Recorded information>
'''

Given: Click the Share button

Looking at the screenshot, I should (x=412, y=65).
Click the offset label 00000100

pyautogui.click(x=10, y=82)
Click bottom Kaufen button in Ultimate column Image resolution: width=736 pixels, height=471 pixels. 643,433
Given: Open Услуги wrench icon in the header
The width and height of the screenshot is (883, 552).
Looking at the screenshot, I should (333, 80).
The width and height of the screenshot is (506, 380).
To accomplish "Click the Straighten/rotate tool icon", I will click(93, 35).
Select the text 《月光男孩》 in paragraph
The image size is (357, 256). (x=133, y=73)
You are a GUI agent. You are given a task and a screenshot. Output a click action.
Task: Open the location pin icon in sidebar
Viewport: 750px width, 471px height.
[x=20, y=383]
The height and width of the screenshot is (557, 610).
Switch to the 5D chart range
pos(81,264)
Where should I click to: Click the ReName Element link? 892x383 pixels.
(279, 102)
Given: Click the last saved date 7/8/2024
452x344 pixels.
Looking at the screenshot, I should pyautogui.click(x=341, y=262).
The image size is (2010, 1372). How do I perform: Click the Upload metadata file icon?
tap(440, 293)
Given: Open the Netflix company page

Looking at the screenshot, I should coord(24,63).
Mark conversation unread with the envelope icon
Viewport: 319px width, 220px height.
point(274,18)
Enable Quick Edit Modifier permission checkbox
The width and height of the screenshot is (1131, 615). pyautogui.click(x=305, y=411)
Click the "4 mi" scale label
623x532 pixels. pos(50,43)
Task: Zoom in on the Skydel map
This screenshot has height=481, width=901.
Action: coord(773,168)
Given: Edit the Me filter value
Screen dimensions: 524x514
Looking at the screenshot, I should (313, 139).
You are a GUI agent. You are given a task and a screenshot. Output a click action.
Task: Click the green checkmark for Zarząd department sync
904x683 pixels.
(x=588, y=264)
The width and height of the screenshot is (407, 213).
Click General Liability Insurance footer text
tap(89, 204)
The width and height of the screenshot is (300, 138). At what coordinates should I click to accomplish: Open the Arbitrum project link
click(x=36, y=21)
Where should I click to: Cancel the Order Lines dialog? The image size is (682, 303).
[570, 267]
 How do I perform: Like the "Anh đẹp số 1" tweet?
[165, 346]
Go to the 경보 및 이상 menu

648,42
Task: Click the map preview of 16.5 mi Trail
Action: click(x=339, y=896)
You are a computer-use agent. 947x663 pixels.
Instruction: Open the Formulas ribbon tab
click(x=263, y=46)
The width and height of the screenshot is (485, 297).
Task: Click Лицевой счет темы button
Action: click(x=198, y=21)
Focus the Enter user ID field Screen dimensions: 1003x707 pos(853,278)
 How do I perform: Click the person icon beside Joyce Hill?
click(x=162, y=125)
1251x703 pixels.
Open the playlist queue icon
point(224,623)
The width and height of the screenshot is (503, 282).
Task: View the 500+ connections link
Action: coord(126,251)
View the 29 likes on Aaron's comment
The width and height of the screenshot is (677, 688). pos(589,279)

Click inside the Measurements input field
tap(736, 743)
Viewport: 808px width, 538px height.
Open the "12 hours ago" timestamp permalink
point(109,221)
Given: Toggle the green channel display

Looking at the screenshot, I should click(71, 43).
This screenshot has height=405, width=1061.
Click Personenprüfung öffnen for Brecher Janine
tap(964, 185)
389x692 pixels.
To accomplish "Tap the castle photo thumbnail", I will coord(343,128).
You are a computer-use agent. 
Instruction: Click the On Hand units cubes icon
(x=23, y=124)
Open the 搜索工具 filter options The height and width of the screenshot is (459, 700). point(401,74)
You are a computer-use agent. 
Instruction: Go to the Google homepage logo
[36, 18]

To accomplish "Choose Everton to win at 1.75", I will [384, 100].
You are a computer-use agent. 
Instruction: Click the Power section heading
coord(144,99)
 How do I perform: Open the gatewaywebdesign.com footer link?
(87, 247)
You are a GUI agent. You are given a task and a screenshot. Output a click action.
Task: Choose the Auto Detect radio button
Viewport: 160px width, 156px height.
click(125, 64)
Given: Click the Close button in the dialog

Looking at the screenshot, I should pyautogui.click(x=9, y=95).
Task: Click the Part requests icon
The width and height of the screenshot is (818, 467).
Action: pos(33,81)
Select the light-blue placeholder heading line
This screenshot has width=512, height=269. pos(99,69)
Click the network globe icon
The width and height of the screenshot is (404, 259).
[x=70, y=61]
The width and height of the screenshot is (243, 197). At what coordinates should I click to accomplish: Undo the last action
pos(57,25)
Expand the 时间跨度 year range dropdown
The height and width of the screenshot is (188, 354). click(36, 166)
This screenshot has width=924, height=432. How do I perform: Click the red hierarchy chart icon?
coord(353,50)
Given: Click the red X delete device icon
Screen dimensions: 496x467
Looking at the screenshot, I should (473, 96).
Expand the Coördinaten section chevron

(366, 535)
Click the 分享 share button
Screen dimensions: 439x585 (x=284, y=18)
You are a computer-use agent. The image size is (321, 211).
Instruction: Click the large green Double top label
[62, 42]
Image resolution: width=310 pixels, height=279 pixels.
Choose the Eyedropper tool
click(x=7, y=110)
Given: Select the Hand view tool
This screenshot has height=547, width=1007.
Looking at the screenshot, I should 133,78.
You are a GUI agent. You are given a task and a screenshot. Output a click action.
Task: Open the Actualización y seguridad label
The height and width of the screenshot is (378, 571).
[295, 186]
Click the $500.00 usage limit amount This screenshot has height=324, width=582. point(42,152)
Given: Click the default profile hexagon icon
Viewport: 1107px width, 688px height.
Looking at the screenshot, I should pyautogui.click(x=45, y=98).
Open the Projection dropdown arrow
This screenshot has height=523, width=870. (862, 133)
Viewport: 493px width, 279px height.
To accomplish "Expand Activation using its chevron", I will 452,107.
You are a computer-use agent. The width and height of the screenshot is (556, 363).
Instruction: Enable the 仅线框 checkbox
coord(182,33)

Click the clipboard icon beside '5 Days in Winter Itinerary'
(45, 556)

'''

Task> In the listing above, find the line containing "The image size is (2010, 1372)." and the line containing "Viewport: 808px width, 538px height.". Output them and every line between, exactly, and nothing else.

Exercise solution>
The image size is (2010, 1372). How do I perform: Click the Upload metadata file icon?
tap(440, 293)
Given: Open the Netflix company page

Looking at the screenshot, I should coord(24,63).
Mark conversation unread with the envelope icon
Viewport: 319px width, 220px height.
point(274,18)
Enable Quick Edit Modifier permission checkbox
The width and height of the screenshot is (1131, 615). pyautogui.click(x=305, y=411)
Click the "4 mi" scale label
623x532 pixels. pos(50,43)
Task: Zoom in on the Skydel map
This screenshot has height=481, width=901.
Action: coord(773,168)
Given: Edit the Me filter value
Screen dimensions: 524x514
Looking at the screenshot, I should (313, 139).
You are a GUI agent. You are given a task and a screenshot. Output a click action.
Task: Click the green checkmark for Zarząd department sync
904x683 pixels.
(x=588, y=264)
The width and height of the screenshot is (407, 213).
Click General Liability Insurance footer text
tap(89, 204)
The width and height of the screenshot is (300, 138). At what coordinates should I click to accomplish: Open the Arbitrum project link
click(x=36, y=21)
Where should I click to: Cancel the Order Lines dialog? The image size is (682, 303).
[570, 267]
 How do I perform: Like the "Anh đẹp số 1" tweet?
[165, 346]
Go to the 경보 및 이상 menu

648,42
Task: Click the map preview of 16.5 mi Trail
Action: click(x=339, y=896)
You are a computer-use agent. 947x663 pixels.
Instruction: Open the Formulas ribbon tab
click(x=263, y=46)
The width and height of the screenshot is (485, 297).
Task: Click Лицевой счет темы button
Action: click(x=198, y=21)
Focus the Enter user ID field Screen dimensions: 1003x707 pos(853,278)
 How do I perform: Click the person icon beside Joyce Hill?
click(x=162, y=125)
1251x703 pixels.
Open the playlist queue icon
point(224,623)
The width and height of the screenshot is (503, 282).
Task: View the 500+ connections link
Action: coord(126,251)
View the 29 likes on Aaron's comment
The width and height of the screenshot is (677, 688). pos(589,279)

Click inside the Measurements input field
tap(736, 743)
Viewport: 808px width, 538px height.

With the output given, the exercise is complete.